Local host response of commercially available dural patches for fetal repair of spina bifida aperta in rabbit model

Objective: Fetal surgery for spina bifida aperta (SBA) by open hysterotomy typically repairs anatomical native tissue in layers. Increasingly, fetoscopic repair is performed using a dural patch followed by skin closure. We studied the host response to selected commercially available patches currently being used in a fetal rabbit model for spina bifida repair.
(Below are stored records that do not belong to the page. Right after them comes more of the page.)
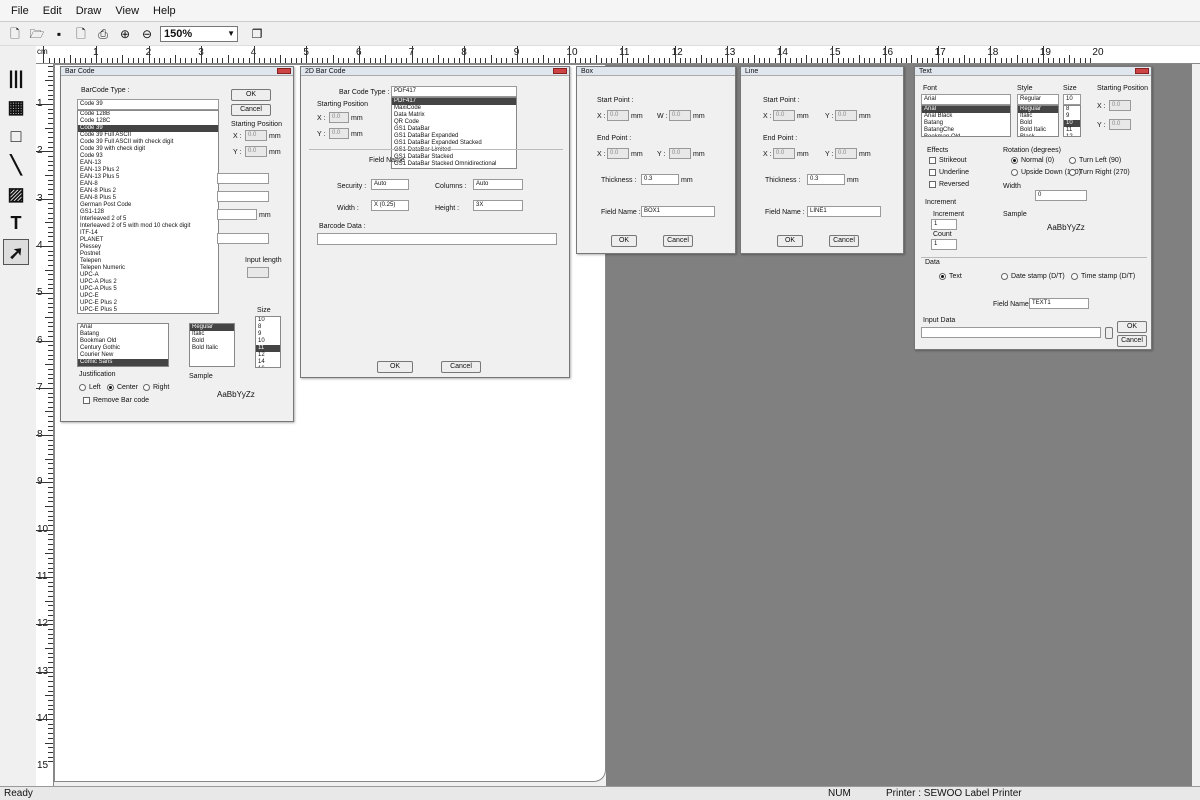 The height and width of the screenshot is (800, 1200). Describe the element at coordinates (942, 276) in the screenshot. I see `data-text-radio` at that location.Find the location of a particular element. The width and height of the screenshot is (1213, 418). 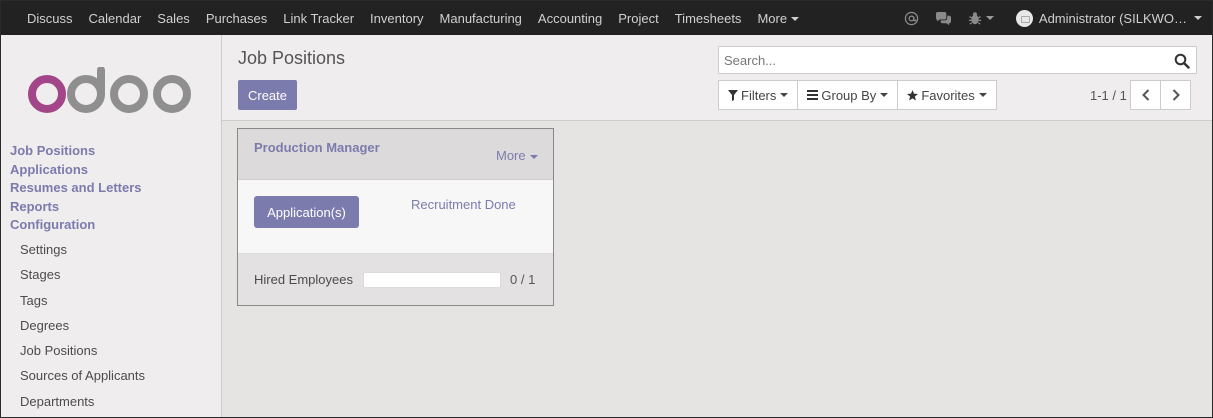

menu-item-discuss: Discuss is located at coordinates (50, 18).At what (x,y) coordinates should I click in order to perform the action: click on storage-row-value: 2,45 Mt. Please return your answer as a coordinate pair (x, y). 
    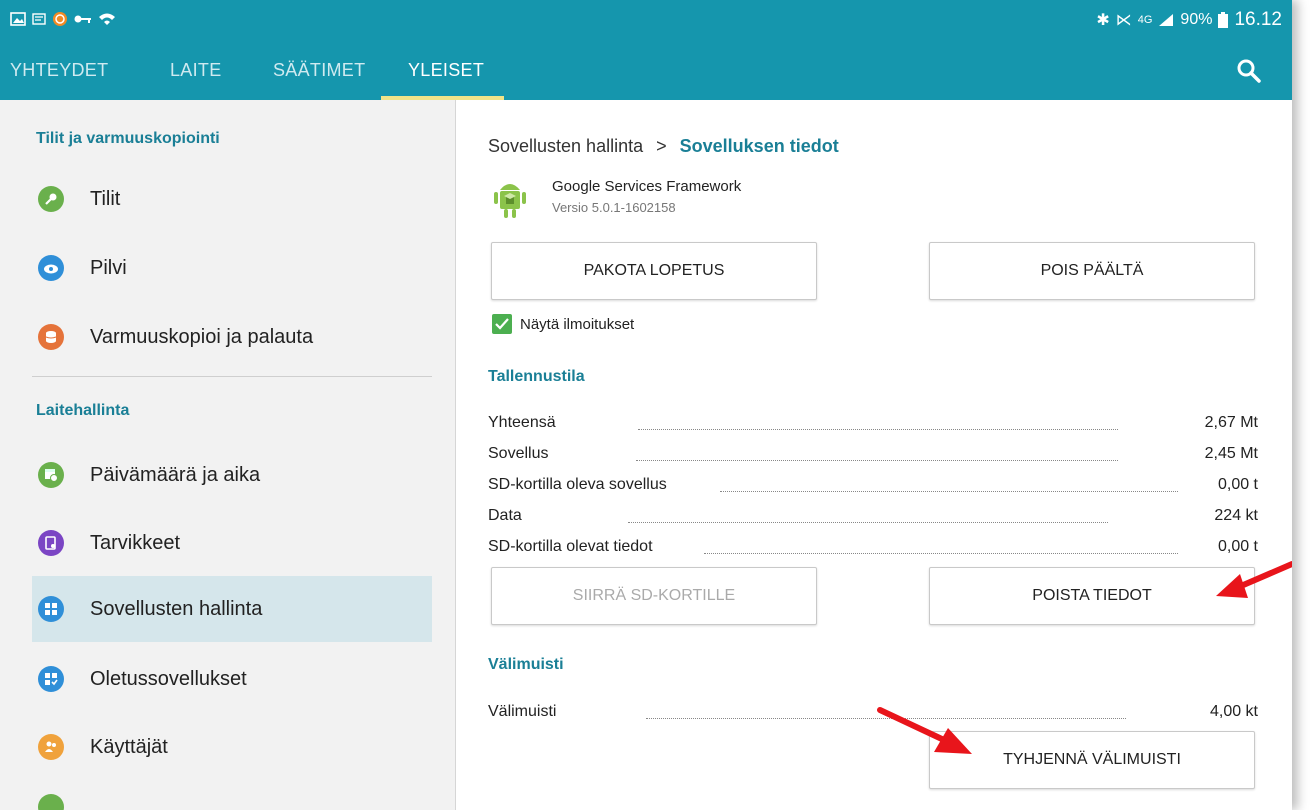
    Looking at the image, I should click on (1231, 454).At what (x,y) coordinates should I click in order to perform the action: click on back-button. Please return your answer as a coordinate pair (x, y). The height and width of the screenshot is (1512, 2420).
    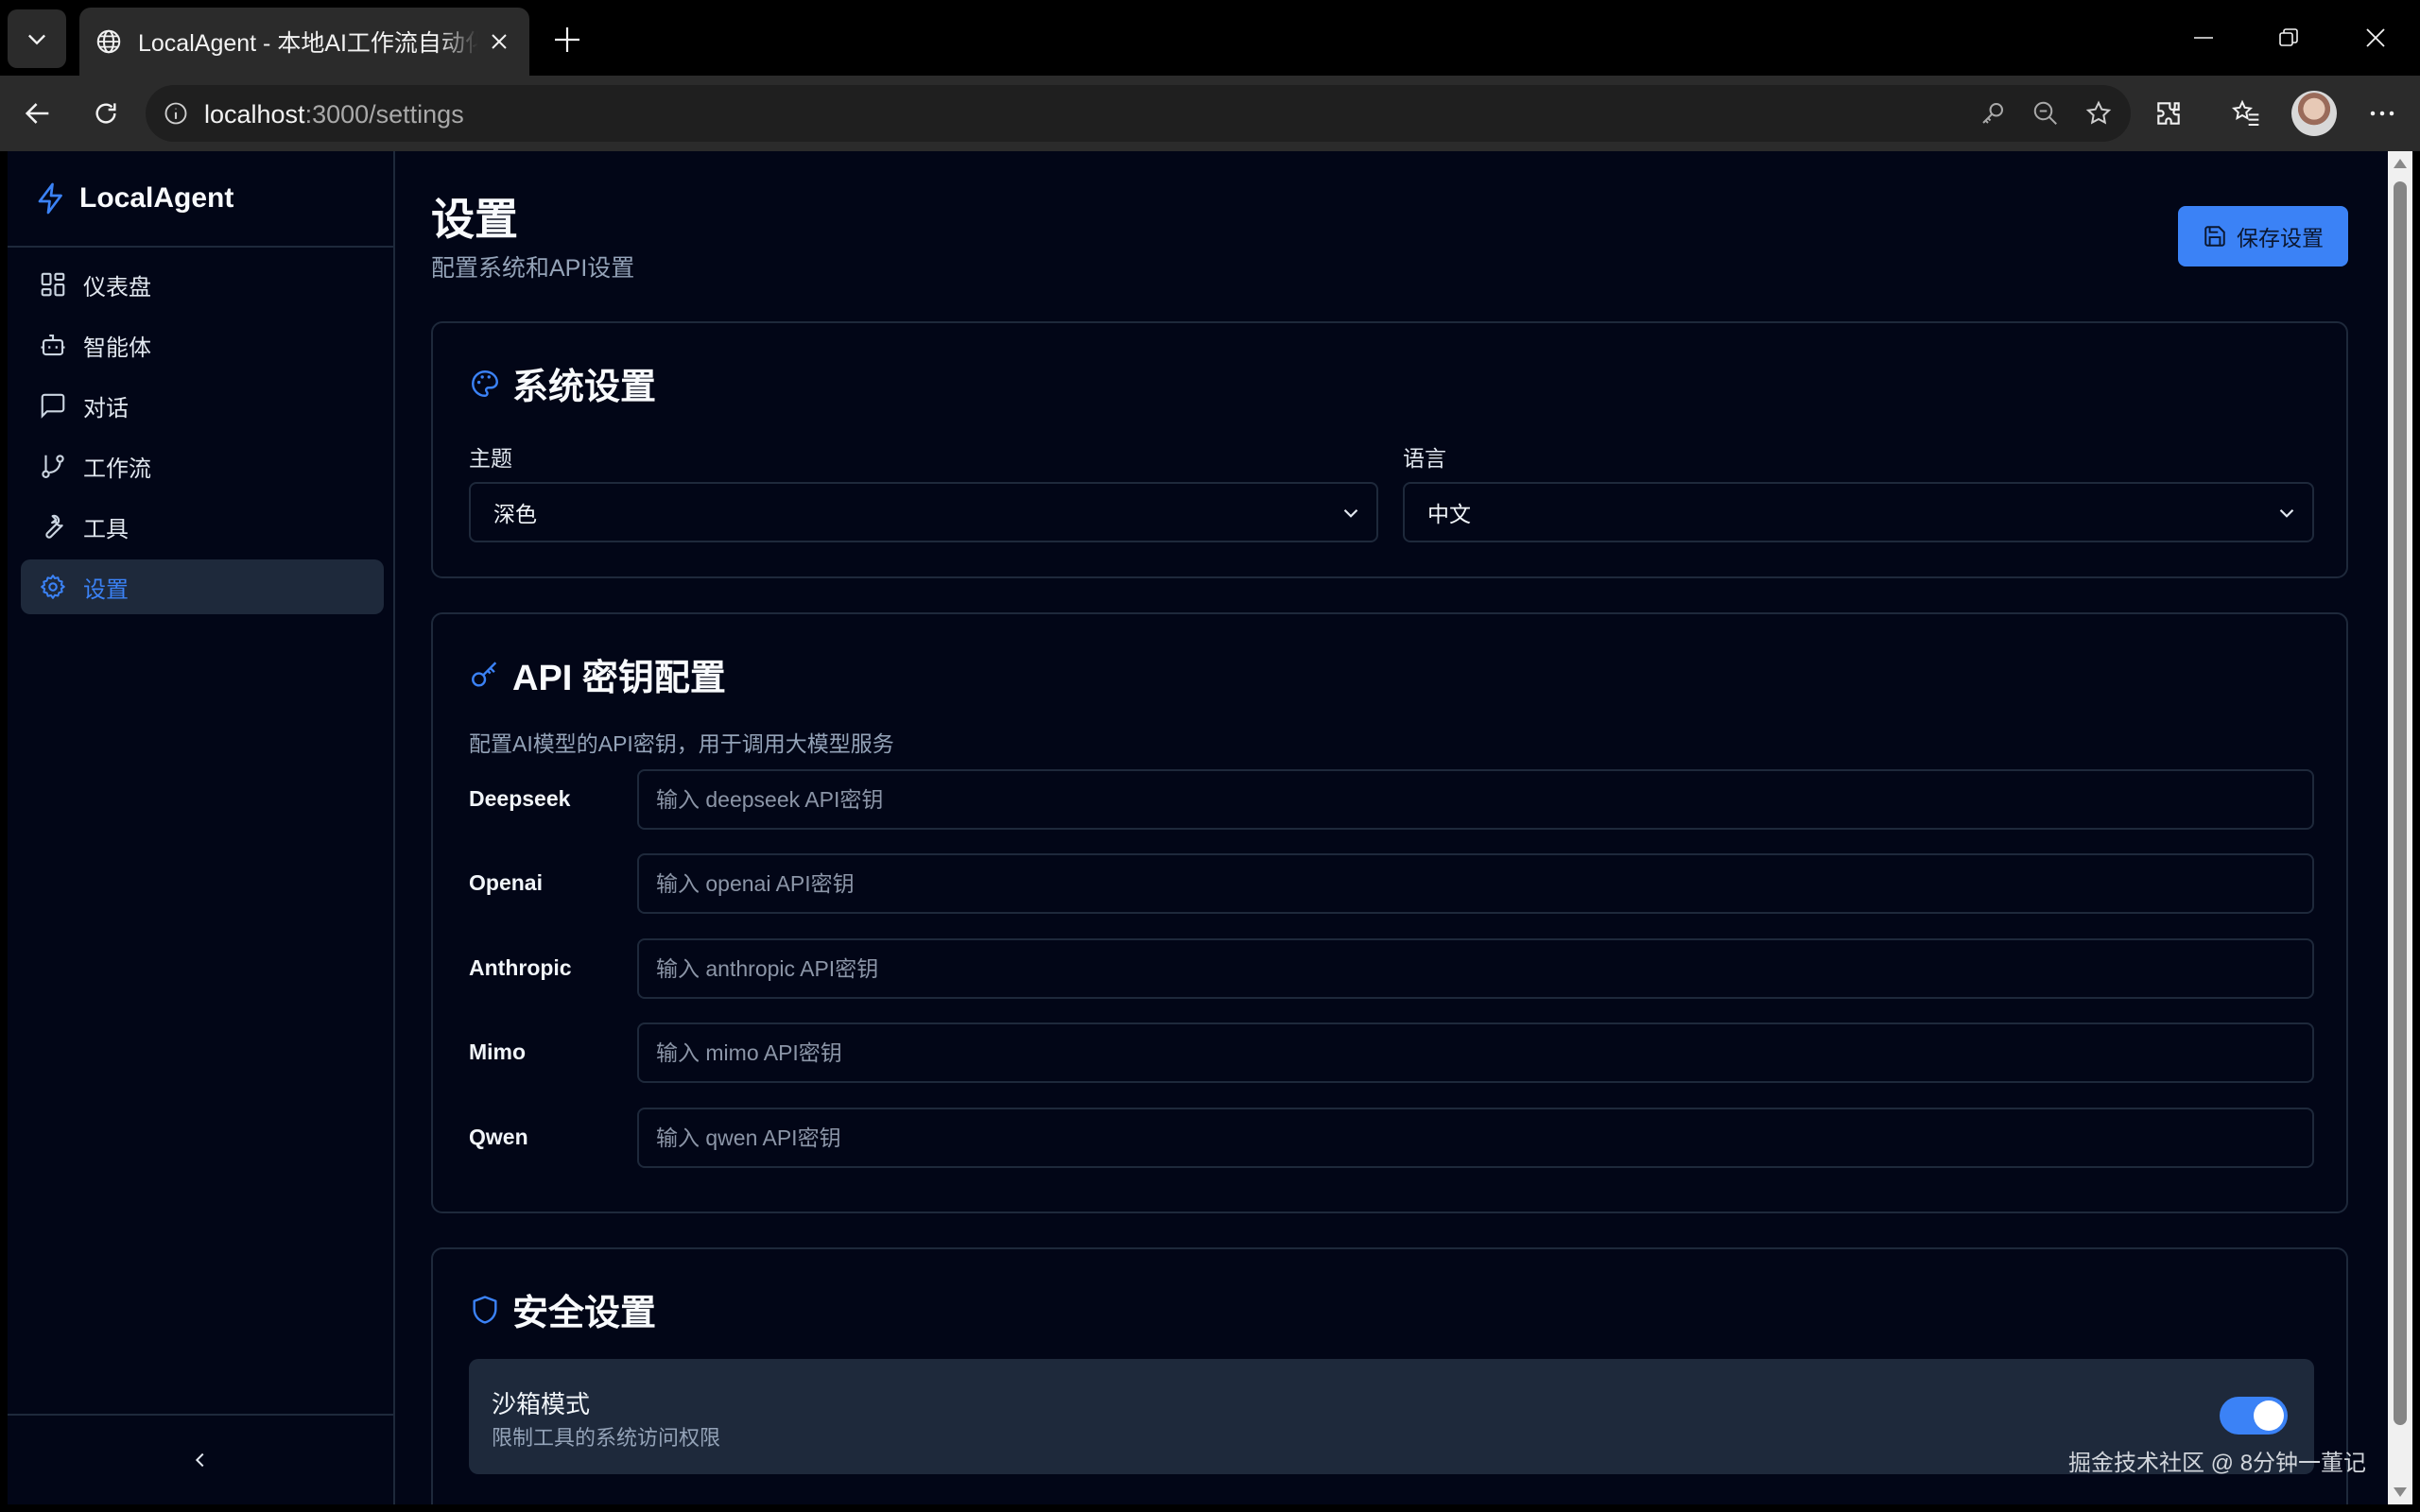
    Looking at the image, I should click on (38, 113).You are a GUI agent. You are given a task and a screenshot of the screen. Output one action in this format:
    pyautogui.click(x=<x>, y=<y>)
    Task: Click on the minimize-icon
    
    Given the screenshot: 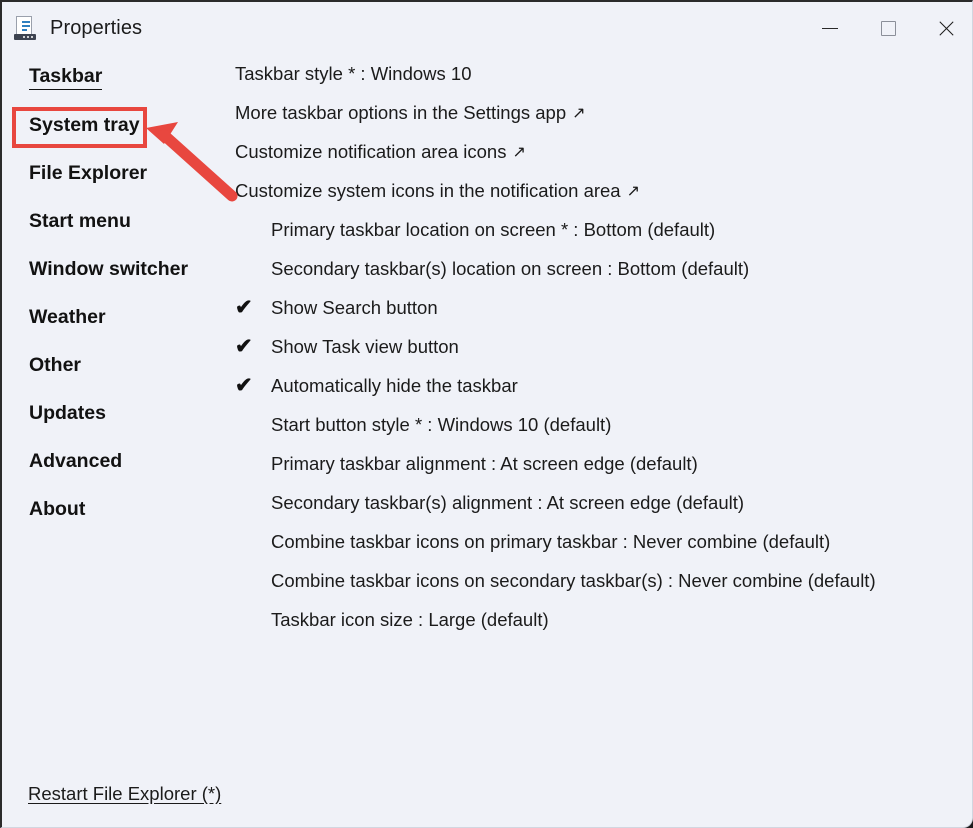 What is the action you would take?
    pyautogui.click(x=830, y=28)
     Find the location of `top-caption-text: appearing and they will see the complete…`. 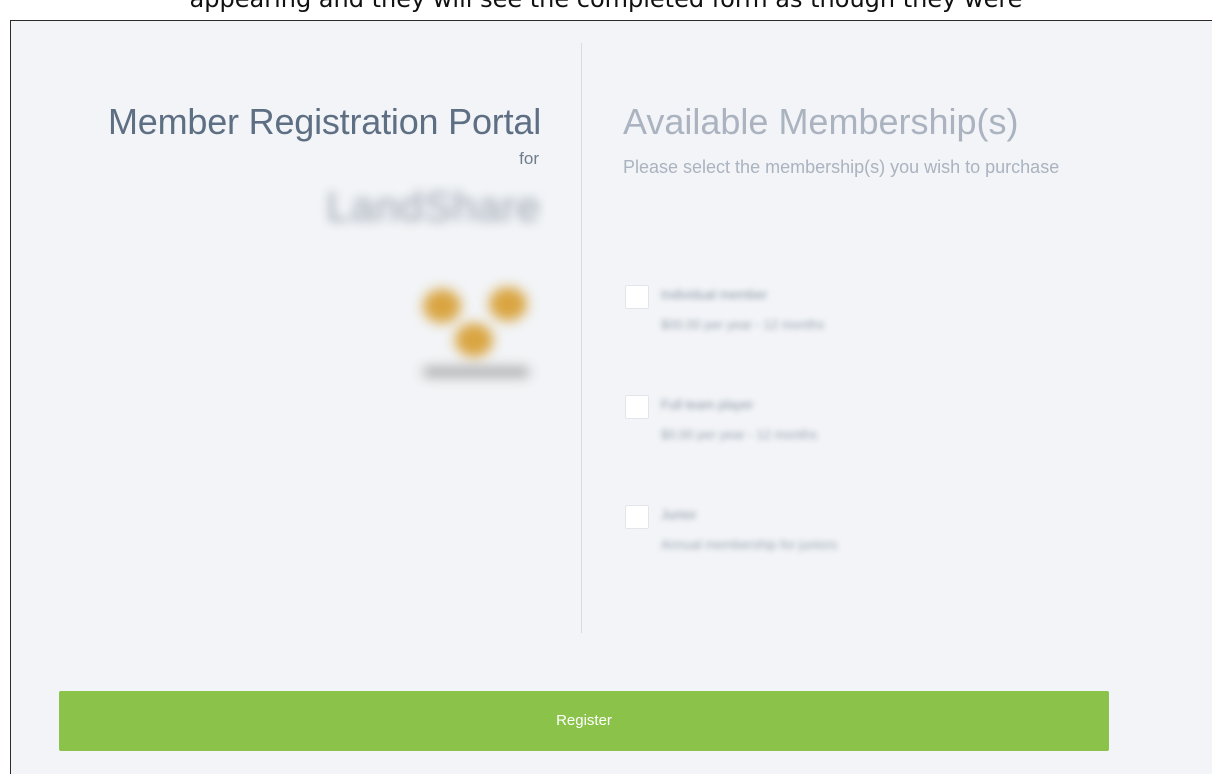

Methods: SBA was surgically induced at 23–24 days of gestation (term = 31 days). Fetal rabbits were assigned to unrepaired (SBA group), or immediate repair with Duragen™ or Durepair™. Non-operated littermates served as normal controls. At term, spinal cords underwent immunohistochemical staining including Nissl and glial fibrillary acidic protein. We hypothesized that spinal cord coverage with a dural patch and skin closure would preserve motor neuron density within the non-inferiority limit of 201.65 cells/mm2 and reduce inflammation compared to unrepaired SBA fetuses. Results: Motor neuron density assessed by Nissl staining was conserved both by Duragen (n = 6, 89.5; 95% CI −158.3 to −20.6) and Durepair (n = 6, 37.0; 95% CI −132.6 to −58.5), whereas density of GFAP-positive cells to quantify inflammation was lower than in unrepaired SBA-fetuses (SBA 2366.0 ± 669.7 cells/mm2 vs. Duragen 1274.0 ± 157.2 cells/mm2; p = 0.0002, Durepair 1069.0 ± 270.7 cells/mm2; p < 0.0001). Conclusions: Covering the rabbit spinal cord with either Duragen or Durepair followed by skin closure preserves motor neuron density and reduces the inflammatory response.